Ultimately, the key to South Caucasus trilateralism’s relative success might be its stark detachment from notions of ideological, civilizational, or even necessarily geopolitical fraternity from the very beginning. Instead, the grouping is unsentimental and pragmatic. Trilateralism might be better thought of a formal platform representing a critical mass of interdependencies that emerged after years of successful cross-border transactions between the three states. Unlike other regional groupings developed more explicitly as vehicles for balancing Russia, like GUAM (and back again?) and the so-called Community of Democratic Choice, trilateralism is less motivated by professed values and more explicitly concerned with concrete, shared interests -- most explicitly represented by the cords of energy and transport infrastructure tying the three states, such as the Baku-Tbilisi-Kars pipeline, but other shared security (such as pipeline protection and counterterrorism), political, and economic elements as well.
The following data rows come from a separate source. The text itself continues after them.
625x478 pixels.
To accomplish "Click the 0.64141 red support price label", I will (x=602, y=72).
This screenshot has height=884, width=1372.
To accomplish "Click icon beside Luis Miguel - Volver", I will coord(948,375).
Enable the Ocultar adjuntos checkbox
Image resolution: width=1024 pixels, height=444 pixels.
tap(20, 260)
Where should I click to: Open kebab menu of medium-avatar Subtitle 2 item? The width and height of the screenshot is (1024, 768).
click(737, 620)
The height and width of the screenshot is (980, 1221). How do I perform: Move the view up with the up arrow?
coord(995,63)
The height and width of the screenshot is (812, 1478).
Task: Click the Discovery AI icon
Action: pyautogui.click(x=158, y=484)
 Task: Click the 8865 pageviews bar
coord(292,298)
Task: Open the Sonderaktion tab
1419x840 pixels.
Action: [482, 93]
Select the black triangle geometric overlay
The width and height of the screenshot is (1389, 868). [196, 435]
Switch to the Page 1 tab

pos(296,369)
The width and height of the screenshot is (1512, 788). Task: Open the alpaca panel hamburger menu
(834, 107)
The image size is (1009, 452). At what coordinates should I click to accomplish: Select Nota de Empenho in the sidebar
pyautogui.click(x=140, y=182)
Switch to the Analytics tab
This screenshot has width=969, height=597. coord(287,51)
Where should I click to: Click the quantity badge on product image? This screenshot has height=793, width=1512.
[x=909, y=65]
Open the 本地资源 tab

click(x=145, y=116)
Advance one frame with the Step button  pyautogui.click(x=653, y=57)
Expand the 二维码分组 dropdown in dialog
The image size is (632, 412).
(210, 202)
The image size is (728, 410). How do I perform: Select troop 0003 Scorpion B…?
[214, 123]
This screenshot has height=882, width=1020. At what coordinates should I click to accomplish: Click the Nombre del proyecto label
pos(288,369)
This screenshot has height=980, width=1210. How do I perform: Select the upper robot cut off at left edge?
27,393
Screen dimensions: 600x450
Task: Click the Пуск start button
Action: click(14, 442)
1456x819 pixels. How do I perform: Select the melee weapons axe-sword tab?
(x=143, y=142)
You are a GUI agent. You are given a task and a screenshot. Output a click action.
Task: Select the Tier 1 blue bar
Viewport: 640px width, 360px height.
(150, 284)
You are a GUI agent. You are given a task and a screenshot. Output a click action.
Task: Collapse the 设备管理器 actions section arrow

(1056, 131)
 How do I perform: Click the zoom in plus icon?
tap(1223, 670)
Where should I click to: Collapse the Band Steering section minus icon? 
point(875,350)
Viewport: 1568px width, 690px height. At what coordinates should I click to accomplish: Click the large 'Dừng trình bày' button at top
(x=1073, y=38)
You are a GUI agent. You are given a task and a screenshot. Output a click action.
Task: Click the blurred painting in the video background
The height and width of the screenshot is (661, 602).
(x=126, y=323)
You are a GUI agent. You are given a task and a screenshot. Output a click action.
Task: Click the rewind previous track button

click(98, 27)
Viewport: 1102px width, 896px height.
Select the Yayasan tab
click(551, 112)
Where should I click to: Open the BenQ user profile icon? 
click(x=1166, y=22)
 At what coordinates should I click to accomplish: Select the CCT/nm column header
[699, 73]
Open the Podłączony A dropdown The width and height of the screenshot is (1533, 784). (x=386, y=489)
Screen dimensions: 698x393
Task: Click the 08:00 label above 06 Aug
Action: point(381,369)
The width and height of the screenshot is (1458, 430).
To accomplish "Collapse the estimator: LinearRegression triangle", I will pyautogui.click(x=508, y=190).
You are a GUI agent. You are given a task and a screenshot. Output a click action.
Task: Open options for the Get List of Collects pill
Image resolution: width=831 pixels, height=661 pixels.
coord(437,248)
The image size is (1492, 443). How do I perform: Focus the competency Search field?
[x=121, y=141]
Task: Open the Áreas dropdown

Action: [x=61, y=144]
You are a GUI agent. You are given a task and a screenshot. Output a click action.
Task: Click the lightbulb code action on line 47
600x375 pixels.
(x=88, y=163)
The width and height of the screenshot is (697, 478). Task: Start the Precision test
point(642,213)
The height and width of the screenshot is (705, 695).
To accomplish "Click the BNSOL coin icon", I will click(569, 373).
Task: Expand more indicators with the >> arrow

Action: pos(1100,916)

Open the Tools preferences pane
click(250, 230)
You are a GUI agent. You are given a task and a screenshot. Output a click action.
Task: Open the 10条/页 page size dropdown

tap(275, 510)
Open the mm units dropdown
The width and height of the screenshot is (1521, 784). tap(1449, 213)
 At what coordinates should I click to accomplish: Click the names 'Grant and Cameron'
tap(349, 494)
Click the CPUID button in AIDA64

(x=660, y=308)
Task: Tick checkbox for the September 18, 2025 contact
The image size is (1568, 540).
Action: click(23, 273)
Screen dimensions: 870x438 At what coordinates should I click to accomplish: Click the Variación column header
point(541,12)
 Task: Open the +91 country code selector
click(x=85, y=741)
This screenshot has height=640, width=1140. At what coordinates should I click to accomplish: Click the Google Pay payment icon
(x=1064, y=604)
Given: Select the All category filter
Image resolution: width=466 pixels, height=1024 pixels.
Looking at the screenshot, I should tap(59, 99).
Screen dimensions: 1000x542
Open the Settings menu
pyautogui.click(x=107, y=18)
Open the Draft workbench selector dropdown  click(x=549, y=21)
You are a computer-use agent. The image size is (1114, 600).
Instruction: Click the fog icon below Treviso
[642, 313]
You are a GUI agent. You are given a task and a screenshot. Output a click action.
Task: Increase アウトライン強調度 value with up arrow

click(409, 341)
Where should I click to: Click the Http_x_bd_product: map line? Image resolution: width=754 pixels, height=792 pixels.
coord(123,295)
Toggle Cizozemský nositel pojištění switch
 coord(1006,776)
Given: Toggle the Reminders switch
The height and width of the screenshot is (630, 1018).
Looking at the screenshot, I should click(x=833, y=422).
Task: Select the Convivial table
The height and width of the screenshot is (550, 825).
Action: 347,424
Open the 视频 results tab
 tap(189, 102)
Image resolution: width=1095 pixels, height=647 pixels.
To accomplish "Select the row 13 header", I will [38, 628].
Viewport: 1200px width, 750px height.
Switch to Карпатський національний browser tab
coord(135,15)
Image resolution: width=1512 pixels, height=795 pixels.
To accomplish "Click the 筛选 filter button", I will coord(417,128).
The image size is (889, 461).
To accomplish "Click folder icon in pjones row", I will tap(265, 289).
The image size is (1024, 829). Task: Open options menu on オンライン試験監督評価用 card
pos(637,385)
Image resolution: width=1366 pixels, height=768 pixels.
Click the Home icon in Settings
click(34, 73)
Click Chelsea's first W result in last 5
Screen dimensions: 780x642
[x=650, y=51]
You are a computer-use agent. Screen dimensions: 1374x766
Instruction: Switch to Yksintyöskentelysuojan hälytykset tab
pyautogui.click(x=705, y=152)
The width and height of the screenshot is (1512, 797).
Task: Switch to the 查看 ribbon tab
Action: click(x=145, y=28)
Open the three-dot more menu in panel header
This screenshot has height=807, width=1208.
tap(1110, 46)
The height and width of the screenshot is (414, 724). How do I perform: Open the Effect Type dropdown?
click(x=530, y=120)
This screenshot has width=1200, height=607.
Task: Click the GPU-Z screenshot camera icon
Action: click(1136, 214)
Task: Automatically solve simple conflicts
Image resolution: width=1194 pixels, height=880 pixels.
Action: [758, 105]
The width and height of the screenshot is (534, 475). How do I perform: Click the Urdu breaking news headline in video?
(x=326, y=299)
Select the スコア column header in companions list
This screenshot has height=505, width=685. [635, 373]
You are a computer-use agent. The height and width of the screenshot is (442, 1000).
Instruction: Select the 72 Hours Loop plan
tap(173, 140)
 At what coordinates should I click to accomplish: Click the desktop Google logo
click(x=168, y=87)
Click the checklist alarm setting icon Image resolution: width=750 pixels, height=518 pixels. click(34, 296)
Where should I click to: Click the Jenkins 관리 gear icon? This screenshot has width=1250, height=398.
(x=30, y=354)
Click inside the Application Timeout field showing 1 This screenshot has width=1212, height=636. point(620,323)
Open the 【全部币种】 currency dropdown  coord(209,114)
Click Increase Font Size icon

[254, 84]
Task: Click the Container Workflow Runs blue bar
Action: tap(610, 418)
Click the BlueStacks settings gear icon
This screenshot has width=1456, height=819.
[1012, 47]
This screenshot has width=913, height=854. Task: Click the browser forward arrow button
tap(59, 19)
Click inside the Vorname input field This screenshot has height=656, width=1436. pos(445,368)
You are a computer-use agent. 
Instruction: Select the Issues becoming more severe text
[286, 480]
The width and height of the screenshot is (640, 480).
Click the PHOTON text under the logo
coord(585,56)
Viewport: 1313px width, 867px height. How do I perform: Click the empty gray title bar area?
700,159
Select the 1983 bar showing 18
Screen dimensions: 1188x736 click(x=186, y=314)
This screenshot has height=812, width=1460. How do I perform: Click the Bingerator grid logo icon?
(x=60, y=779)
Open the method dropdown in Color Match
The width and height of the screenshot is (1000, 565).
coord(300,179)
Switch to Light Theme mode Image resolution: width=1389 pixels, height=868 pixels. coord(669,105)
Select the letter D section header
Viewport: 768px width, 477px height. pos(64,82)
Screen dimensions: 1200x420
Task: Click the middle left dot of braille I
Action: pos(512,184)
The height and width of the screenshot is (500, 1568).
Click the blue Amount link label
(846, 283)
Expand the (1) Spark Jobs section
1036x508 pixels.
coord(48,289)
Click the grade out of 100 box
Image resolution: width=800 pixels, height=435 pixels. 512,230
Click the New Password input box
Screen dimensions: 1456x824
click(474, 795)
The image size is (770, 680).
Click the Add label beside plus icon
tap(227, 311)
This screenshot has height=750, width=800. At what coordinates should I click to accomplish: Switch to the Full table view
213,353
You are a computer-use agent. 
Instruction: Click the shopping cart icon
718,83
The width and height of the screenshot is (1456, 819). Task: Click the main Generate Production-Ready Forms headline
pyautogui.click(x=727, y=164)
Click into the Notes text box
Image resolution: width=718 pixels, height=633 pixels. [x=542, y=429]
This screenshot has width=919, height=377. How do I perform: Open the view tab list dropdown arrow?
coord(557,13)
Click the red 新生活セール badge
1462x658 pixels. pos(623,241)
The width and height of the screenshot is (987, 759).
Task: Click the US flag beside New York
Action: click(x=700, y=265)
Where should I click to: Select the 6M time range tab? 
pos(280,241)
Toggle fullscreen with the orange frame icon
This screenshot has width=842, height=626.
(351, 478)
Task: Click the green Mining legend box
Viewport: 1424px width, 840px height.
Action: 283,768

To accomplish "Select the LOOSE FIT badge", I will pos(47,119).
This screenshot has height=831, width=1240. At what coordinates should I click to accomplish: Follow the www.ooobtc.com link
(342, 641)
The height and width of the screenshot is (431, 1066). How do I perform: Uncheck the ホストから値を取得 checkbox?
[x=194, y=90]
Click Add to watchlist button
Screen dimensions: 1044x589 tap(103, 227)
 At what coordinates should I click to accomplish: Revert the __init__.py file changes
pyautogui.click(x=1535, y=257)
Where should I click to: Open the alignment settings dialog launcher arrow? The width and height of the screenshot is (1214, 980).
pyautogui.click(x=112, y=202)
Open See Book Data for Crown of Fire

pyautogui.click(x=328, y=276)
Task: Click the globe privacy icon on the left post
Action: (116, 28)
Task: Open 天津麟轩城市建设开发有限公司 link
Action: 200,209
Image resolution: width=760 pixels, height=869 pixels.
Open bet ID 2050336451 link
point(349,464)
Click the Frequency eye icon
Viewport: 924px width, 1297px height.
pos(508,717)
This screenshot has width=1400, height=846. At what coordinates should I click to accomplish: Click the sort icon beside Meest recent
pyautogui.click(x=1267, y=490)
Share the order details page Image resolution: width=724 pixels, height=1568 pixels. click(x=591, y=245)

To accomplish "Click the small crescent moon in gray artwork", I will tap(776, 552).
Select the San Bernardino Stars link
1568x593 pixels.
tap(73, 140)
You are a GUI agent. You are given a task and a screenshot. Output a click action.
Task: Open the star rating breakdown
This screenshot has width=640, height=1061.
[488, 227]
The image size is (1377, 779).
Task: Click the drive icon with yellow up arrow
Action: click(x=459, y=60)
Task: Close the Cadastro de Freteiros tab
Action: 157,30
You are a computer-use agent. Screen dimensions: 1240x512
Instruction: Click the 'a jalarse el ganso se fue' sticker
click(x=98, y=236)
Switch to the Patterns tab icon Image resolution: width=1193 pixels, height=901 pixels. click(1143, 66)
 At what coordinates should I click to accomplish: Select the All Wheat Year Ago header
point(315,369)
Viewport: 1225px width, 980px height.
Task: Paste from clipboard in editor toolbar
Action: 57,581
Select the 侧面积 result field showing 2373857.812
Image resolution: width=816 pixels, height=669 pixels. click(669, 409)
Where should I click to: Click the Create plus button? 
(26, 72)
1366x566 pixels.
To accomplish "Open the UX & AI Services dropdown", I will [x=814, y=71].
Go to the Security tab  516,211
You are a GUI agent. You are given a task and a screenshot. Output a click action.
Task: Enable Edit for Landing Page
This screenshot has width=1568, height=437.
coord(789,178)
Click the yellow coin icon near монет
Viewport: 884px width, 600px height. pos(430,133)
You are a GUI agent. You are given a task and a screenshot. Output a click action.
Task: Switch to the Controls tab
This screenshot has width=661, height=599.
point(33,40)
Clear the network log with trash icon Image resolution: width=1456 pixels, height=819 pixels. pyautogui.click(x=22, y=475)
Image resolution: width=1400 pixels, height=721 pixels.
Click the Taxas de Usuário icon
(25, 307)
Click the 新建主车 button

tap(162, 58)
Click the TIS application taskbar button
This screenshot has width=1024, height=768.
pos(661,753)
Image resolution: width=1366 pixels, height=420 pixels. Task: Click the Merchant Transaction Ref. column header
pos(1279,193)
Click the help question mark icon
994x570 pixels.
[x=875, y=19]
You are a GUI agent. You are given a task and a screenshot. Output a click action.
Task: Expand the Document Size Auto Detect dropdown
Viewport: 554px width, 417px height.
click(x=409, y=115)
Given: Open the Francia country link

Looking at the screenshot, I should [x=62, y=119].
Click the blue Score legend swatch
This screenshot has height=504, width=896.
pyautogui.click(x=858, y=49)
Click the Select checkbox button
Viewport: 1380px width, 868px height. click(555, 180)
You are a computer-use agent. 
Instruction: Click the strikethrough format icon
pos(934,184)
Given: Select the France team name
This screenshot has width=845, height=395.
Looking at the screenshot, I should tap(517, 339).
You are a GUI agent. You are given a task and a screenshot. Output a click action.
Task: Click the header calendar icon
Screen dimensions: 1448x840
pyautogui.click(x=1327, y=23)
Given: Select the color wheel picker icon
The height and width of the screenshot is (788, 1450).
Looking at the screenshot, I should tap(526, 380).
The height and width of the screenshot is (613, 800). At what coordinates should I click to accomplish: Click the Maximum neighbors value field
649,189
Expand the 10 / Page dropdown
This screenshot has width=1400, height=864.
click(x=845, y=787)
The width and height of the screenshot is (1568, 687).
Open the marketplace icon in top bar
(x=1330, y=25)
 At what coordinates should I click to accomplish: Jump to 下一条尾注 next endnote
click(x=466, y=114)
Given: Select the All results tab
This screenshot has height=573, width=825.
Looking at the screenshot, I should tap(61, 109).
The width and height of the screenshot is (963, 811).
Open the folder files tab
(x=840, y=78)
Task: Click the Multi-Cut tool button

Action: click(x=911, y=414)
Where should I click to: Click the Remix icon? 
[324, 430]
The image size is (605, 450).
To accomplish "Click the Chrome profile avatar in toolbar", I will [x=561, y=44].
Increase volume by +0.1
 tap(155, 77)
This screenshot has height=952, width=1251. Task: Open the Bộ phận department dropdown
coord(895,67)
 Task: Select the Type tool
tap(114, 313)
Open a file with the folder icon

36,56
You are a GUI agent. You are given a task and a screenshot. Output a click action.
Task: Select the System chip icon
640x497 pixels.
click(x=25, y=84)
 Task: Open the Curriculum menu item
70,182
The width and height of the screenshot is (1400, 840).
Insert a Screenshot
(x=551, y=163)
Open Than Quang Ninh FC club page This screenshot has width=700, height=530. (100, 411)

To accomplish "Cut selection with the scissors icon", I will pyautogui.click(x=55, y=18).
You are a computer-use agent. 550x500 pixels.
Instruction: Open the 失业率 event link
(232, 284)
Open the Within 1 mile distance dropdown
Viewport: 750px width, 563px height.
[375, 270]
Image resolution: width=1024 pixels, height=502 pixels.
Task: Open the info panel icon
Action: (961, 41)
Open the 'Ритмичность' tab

This hard-nosed approach has been the key to the grouping’s continued relevance, but it has also hamstrung efforts to elevate the platform into a more robust alliance. The first few years of the trilateral platform raised hopes that the three states could use the foundation of their economic and strategic convergence to forge a common, inclusive vision for the region. Heady talk from the three countries’ defense ministers suggest this is still a possibility, and the long delayed opening of the Baku-Tbilisi-Kars railway could inject fresh vigor into the trilateral partnership -- but years of widening strategic drift make it a tall prospect.